### What you are asked to do
Copy out, from the entries below, each line holding the string "radio".

(Collected data entries)
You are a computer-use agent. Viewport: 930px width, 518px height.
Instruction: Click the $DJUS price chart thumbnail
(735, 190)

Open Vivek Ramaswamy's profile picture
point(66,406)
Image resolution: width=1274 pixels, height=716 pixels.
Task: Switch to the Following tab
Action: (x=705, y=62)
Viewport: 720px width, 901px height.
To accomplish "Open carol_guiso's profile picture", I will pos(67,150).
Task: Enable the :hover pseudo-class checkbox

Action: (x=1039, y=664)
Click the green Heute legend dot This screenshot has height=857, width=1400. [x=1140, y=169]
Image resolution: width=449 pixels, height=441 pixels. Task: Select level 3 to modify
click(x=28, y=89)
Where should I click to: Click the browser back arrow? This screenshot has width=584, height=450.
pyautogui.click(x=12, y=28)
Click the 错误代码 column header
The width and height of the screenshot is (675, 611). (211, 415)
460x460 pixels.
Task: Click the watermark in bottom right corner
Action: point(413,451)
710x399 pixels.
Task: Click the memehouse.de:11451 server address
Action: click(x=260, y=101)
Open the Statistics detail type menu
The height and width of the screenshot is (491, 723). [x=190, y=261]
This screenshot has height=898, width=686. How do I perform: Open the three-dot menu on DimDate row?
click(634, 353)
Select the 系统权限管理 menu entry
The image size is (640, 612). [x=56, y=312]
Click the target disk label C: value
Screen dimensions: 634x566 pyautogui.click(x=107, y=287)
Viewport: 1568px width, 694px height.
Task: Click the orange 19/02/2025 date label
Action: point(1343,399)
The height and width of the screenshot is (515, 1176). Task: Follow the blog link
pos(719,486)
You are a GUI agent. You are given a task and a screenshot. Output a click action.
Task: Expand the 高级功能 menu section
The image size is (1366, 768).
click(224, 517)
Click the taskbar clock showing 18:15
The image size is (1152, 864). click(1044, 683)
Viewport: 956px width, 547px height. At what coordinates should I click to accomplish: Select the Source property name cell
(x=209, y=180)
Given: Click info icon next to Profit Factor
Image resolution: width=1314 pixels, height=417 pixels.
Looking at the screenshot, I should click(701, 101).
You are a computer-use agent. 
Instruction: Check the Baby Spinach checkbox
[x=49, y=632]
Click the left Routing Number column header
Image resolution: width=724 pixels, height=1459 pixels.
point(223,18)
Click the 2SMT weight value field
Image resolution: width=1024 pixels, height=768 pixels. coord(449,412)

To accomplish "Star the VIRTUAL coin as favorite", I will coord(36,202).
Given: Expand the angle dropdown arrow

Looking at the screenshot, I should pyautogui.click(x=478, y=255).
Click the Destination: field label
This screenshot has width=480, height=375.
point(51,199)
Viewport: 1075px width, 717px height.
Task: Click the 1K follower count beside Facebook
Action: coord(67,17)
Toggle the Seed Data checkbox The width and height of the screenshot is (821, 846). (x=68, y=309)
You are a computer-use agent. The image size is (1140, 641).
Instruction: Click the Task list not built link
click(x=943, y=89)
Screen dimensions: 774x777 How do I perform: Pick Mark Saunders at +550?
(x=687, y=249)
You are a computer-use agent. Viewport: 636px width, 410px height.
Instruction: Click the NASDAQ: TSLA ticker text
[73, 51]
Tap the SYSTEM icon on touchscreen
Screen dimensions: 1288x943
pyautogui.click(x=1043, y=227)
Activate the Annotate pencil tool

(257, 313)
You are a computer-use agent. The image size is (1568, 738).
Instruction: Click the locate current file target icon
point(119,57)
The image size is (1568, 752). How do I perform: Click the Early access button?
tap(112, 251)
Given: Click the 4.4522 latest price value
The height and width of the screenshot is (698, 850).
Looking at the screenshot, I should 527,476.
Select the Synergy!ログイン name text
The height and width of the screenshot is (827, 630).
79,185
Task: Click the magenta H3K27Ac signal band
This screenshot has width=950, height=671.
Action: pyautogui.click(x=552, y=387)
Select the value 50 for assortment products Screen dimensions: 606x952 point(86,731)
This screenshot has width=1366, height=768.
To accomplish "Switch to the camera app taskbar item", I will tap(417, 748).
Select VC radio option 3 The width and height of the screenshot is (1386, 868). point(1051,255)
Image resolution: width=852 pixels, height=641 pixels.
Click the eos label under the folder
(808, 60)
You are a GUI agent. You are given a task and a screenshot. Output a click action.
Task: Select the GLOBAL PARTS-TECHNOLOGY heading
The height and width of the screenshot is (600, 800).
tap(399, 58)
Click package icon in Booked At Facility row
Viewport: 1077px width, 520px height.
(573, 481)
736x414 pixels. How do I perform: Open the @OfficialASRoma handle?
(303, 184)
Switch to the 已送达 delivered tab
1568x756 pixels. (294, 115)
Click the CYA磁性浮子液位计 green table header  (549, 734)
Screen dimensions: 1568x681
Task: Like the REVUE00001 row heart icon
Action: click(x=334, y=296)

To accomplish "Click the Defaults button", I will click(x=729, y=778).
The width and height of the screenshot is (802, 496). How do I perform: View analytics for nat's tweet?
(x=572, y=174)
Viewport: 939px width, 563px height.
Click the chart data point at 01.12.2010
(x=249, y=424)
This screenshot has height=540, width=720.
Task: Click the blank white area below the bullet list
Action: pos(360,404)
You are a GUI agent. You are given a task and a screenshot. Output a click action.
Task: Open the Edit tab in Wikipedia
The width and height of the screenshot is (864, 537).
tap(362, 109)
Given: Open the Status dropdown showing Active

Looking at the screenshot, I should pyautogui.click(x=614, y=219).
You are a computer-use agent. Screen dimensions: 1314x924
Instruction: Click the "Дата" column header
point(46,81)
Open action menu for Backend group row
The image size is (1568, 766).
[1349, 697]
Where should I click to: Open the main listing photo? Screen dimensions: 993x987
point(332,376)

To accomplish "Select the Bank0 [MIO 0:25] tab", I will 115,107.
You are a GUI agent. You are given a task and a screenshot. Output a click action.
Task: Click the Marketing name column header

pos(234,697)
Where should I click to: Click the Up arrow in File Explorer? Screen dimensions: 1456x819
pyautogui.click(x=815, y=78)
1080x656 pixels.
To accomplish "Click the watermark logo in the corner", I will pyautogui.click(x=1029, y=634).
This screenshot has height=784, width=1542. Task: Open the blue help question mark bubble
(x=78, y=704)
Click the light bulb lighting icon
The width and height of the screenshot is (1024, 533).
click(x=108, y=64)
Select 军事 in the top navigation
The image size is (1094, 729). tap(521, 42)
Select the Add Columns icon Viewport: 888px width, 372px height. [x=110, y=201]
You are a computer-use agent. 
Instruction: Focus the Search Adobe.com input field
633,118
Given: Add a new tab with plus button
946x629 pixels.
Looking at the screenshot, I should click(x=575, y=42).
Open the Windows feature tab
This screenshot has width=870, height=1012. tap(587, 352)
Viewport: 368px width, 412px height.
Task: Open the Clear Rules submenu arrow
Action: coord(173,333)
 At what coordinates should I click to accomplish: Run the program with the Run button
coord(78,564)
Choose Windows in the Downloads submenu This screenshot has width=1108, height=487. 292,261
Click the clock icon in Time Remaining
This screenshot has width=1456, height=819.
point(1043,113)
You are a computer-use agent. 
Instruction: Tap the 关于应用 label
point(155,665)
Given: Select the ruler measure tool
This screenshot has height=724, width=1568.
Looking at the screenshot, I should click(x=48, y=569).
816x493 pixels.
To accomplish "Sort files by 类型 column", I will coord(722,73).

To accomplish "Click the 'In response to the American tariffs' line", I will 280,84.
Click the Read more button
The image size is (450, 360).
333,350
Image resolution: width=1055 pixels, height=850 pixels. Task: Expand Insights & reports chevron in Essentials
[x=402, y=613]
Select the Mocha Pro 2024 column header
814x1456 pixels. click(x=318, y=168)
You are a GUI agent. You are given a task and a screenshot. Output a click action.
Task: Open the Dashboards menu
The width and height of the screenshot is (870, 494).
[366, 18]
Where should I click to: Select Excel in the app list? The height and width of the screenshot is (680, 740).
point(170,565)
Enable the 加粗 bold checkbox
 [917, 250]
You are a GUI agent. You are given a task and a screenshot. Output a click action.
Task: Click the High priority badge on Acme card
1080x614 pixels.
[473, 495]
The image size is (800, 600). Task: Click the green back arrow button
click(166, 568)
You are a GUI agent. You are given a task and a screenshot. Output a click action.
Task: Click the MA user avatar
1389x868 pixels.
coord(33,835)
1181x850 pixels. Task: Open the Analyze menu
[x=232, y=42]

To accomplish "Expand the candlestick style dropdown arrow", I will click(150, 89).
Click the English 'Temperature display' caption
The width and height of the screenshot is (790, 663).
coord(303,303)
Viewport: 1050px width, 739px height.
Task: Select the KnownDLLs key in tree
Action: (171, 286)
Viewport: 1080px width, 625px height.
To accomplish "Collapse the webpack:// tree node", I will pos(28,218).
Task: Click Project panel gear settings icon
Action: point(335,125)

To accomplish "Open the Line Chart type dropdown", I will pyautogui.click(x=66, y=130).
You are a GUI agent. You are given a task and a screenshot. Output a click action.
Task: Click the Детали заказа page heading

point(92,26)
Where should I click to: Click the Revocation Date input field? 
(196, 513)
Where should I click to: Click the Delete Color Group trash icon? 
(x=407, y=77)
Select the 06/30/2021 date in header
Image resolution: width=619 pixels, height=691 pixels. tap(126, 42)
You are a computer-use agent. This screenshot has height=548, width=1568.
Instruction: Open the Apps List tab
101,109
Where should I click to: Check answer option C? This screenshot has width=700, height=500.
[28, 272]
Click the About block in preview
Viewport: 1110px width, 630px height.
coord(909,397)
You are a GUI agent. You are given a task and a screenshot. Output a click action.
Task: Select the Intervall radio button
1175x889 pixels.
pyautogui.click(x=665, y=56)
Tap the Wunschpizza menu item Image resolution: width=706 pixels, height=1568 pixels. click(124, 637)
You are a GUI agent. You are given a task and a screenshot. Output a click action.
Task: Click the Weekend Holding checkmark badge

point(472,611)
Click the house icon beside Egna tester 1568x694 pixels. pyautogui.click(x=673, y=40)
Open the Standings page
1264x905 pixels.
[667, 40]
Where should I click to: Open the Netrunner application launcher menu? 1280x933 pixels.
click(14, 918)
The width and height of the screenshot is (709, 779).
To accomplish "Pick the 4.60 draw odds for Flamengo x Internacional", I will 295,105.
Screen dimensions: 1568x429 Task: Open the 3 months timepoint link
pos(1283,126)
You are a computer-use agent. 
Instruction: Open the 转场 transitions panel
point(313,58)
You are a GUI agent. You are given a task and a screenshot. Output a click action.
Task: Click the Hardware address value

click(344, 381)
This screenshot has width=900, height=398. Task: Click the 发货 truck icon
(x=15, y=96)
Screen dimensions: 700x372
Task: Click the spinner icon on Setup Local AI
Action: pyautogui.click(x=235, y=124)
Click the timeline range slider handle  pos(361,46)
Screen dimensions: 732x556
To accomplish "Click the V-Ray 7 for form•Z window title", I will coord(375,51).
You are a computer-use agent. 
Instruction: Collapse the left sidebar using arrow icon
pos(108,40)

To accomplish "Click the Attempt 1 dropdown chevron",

### Written solution
Select VC radio option 3 The width and height of the screenshot is (1386, 868). point(1051,255)
Task: Select the Intervall radio button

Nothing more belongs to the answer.